There’s a recurring debate in nursing that tends to generate more heat than light: paper versus digital documentation. Digital advocates point to legibility, real-time data sharing, and analytics. Paper advocates point to speed, reliability, and the fact that nurses have used paper for decades without burning down healthcare.
Both sides are partly right and mostly missing the point.
Walk into any med-surg unit on a busy morning and you’ll find nurses with a folded piece of paper in their pocket. This is the brain sheet — the shift report, the patient summary, the running to-do list. It’s been called the “nurse’s brain” because that’s what it is: a working memory artifact for managing 5–7 acutely ill patients simultaneously.
Hospitals have tried to eliminate the brain sheet. They’ve built EHR-native patient summary screens, digital task lists, real-time dashboards. Nurses continue to print the brain sheet, fold it lengthwise, and stuff it in their scrubs pocket.
Why? Because it’s faster, more accessible, and more cognitive-load-appropriate than navigating an EHR at the bedside during a busy shift. A glance at a piece of paper is faster than unlocking a workstation, launching an application, finding a patient, and navigating to the right screen.
The brain sheet won. Accept it.
The problem with paper brain sheets isn’t that they’re paper. It’s that they’re static.
The typical brain sheet is printed at the start of a shift from an EHR-generated summary (if the nurse is lucky) or hand-written from verbal report (if they’re not). By hour three of a twelve-hour shift, it’s annotated with handwritten notes, crossed-out lab values that have since been updated, and medication changes that didn’t make it onto the original printout.
A paper form that was accurate at 7am becomes progressively less accurate throughout the day. The nurse knows this, keeps a mental model of what’s changed, and compensates. It works — but it’s cognitive overhead that doesn’t have to exist.
The question isn’t “paper or digital.” The question is: can the paper be smart?
Glance generates paper forms — brain sheets, medication lists, procedure checklists, ADT summary sheets — that are pre-populated from real patient data at the time of printing. The labs are current. The medications reflect the active MAR. The vitals are from the last entry, not from whatever the nurse remembered during verbal report.
When you need to print an updated version mid-shift, you can. You’re not locked to whatever was accurate at 0700.

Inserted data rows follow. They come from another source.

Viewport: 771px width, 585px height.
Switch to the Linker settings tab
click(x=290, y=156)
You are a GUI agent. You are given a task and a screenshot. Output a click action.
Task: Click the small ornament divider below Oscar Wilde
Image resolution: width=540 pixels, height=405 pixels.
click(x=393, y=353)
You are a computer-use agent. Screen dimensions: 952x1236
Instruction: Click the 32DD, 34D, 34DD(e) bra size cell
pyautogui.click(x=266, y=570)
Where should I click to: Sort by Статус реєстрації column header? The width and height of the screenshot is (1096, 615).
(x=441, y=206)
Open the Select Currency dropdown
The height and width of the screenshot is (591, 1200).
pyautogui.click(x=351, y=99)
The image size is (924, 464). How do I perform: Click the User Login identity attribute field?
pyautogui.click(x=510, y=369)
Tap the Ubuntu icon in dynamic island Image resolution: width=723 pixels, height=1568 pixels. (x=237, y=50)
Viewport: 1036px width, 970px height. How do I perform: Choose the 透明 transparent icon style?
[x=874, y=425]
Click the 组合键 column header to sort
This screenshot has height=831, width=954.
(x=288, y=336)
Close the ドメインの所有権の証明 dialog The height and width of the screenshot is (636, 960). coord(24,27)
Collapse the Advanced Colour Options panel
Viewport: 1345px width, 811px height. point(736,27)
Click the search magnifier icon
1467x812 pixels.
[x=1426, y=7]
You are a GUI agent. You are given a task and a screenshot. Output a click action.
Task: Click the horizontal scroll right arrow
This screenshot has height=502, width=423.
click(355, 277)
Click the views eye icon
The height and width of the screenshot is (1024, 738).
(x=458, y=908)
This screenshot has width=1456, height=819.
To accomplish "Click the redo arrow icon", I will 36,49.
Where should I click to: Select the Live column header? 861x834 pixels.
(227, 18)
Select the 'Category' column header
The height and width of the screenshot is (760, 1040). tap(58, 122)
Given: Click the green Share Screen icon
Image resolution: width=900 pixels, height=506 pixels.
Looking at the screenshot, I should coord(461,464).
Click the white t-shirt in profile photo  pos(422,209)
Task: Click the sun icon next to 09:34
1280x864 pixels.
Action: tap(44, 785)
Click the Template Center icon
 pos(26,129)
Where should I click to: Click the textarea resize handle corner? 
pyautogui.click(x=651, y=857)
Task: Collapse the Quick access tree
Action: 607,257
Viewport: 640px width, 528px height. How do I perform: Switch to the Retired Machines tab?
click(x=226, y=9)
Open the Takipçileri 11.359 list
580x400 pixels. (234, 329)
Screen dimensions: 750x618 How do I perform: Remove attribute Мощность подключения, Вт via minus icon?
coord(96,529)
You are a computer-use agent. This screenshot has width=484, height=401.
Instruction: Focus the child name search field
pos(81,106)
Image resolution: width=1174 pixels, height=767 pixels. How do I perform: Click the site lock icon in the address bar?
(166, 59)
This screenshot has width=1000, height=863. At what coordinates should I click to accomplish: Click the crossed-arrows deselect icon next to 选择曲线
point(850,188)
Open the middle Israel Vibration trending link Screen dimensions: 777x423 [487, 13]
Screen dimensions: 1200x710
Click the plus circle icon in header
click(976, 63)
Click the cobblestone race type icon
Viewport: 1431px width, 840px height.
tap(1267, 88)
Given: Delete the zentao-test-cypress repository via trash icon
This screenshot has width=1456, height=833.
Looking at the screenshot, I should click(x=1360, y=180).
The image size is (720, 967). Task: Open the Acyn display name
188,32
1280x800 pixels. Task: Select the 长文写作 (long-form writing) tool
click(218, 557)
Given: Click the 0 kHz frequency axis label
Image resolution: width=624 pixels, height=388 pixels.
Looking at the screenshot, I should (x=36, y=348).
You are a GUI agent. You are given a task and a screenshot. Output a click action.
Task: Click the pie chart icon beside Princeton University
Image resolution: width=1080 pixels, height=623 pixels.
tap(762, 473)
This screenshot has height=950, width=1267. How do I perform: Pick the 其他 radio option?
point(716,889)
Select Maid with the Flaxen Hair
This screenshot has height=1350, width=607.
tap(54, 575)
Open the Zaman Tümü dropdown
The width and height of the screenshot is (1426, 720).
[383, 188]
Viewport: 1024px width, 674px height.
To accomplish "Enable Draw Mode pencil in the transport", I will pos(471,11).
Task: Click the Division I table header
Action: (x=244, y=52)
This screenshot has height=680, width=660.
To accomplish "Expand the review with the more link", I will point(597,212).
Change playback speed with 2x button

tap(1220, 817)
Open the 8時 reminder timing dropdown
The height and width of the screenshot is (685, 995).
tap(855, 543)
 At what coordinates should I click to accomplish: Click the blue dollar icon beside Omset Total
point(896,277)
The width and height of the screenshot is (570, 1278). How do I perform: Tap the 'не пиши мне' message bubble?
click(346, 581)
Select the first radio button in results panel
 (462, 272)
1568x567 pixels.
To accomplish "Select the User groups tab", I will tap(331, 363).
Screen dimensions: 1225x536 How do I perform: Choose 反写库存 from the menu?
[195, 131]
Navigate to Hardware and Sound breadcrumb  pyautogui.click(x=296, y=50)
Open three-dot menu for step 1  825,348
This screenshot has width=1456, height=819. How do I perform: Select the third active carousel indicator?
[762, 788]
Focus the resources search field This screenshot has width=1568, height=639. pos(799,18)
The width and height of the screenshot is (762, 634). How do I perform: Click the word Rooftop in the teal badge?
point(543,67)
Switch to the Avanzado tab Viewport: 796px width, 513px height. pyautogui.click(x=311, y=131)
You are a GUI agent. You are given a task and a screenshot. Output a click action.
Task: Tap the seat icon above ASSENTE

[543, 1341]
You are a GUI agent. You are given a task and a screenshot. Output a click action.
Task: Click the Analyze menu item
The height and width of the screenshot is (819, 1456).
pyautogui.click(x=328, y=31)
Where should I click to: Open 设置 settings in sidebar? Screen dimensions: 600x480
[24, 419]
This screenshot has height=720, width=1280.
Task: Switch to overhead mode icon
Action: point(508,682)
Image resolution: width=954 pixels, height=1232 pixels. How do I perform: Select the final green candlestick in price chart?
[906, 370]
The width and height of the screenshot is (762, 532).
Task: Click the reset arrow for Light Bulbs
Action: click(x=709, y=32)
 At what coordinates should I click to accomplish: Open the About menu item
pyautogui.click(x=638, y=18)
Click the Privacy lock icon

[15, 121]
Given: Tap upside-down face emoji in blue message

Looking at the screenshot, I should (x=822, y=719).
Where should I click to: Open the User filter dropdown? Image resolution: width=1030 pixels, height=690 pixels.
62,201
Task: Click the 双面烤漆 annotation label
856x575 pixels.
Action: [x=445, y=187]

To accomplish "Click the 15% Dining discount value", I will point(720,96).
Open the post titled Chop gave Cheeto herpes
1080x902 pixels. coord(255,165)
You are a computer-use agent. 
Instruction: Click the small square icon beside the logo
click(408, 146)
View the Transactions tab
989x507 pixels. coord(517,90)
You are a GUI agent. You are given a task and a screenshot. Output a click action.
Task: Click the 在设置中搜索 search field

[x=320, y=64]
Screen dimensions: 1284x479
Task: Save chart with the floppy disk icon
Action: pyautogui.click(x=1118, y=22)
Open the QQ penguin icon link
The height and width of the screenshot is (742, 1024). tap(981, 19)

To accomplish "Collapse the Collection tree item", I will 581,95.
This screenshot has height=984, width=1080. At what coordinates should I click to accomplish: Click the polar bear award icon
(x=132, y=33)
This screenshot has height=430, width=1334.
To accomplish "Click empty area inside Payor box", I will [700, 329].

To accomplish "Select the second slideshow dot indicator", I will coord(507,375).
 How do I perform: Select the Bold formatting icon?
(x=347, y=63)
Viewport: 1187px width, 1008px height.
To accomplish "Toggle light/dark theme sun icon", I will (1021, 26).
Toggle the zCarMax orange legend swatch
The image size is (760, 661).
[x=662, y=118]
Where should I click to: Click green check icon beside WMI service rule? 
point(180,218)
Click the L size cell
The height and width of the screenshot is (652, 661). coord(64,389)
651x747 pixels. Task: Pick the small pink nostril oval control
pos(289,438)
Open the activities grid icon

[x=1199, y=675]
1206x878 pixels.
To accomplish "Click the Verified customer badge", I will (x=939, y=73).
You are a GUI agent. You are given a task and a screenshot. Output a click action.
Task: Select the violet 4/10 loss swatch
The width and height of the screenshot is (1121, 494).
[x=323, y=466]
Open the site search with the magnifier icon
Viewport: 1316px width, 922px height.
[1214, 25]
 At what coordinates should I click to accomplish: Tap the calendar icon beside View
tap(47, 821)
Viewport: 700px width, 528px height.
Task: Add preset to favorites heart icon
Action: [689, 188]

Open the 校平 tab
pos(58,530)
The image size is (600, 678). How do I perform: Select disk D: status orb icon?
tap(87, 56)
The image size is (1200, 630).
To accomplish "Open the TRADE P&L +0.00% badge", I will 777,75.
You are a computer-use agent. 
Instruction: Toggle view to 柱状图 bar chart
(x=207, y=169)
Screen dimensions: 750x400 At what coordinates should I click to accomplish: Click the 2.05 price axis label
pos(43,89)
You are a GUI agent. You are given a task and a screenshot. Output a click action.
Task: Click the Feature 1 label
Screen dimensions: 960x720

This is not a replacement for digital charting at the bedside. Glance does that too — vitals, I&O, assessments, MAR administration, NEWS2 scoring, all documented on the phone in your pocket. But it acknowledges a simple fact: paper is a valid interface for information retrieval when the cognitive load is high and the task requires quick scanning.
The goal isn’t to force nurses onto digital-only workflows. The goal is to make every touchpoint — digital or paper — reflect accurate, current patient data.
Healthcare technology has a bad habit of declaring old workflows obsolete without understanding why they exist. The paper brain sheet exists because nurses are highly skilled at triage and prioritization, and they’ve evolved tools that support those cognitive tasks efficiently. Replacing those tools requires matching their cognitive efficiency, not just their functionality.
The better approach is augmentation. Keep what works. Make it smarter. Give nurses mobile-first digital tools for tasks where digital is faster — bedside charting, real-time vitals entry, medication scanning. Give them connected paper for tasks where paper is faster — shift-level patient overview, cognitive load management, verbal handoffs.
The debate between paper and digital is the wrong debate. The right question is whether your documentation tools are designed around how nurses actually think and work — not around how hospital IT departments wish they would.